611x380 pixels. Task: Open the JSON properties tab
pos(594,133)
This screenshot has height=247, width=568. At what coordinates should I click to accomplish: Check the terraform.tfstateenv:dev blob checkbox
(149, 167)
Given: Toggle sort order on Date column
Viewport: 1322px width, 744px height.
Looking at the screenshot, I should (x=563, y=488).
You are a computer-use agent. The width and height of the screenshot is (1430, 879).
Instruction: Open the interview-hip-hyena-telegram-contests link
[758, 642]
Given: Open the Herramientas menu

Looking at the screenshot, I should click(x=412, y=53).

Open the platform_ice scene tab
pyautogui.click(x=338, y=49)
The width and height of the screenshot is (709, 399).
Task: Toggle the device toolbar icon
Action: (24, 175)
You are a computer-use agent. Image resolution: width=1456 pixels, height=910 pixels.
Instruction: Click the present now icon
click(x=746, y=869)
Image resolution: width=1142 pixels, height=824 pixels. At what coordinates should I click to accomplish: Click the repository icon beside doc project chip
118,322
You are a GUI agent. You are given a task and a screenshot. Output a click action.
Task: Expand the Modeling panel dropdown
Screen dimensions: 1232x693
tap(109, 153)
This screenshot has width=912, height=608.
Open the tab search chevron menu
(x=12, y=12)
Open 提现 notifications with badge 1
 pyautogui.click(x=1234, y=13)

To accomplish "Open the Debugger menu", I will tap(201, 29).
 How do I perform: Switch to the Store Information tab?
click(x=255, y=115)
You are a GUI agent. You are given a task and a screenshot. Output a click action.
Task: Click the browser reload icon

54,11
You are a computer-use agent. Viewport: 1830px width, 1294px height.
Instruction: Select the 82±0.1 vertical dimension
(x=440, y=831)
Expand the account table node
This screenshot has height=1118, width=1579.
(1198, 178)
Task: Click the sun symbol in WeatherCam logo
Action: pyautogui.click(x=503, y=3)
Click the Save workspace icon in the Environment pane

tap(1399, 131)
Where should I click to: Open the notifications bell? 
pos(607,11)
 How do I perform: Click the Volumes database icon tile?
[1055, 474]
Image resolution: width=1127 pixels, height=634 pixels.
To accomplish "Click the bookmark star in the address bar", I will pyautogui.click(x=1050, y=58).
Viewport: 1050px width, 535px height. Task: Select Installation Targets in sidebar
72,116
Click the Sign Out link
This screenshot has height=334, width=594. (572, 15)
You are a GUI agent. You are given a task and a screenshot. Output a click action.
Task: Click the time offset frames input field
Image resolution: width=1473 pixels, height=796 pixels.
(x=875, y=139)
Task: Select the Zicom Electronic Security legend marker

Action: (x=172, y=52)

What you have to do: Make a list of all lines in the data that contain "will".

Reply to the exercise:
To accomplish "Open the Debugger menu", I will tap(201, 29).
To accomplish "Click the bookmark star in the address bar", I will pyautogui.click(x=1050, y=58).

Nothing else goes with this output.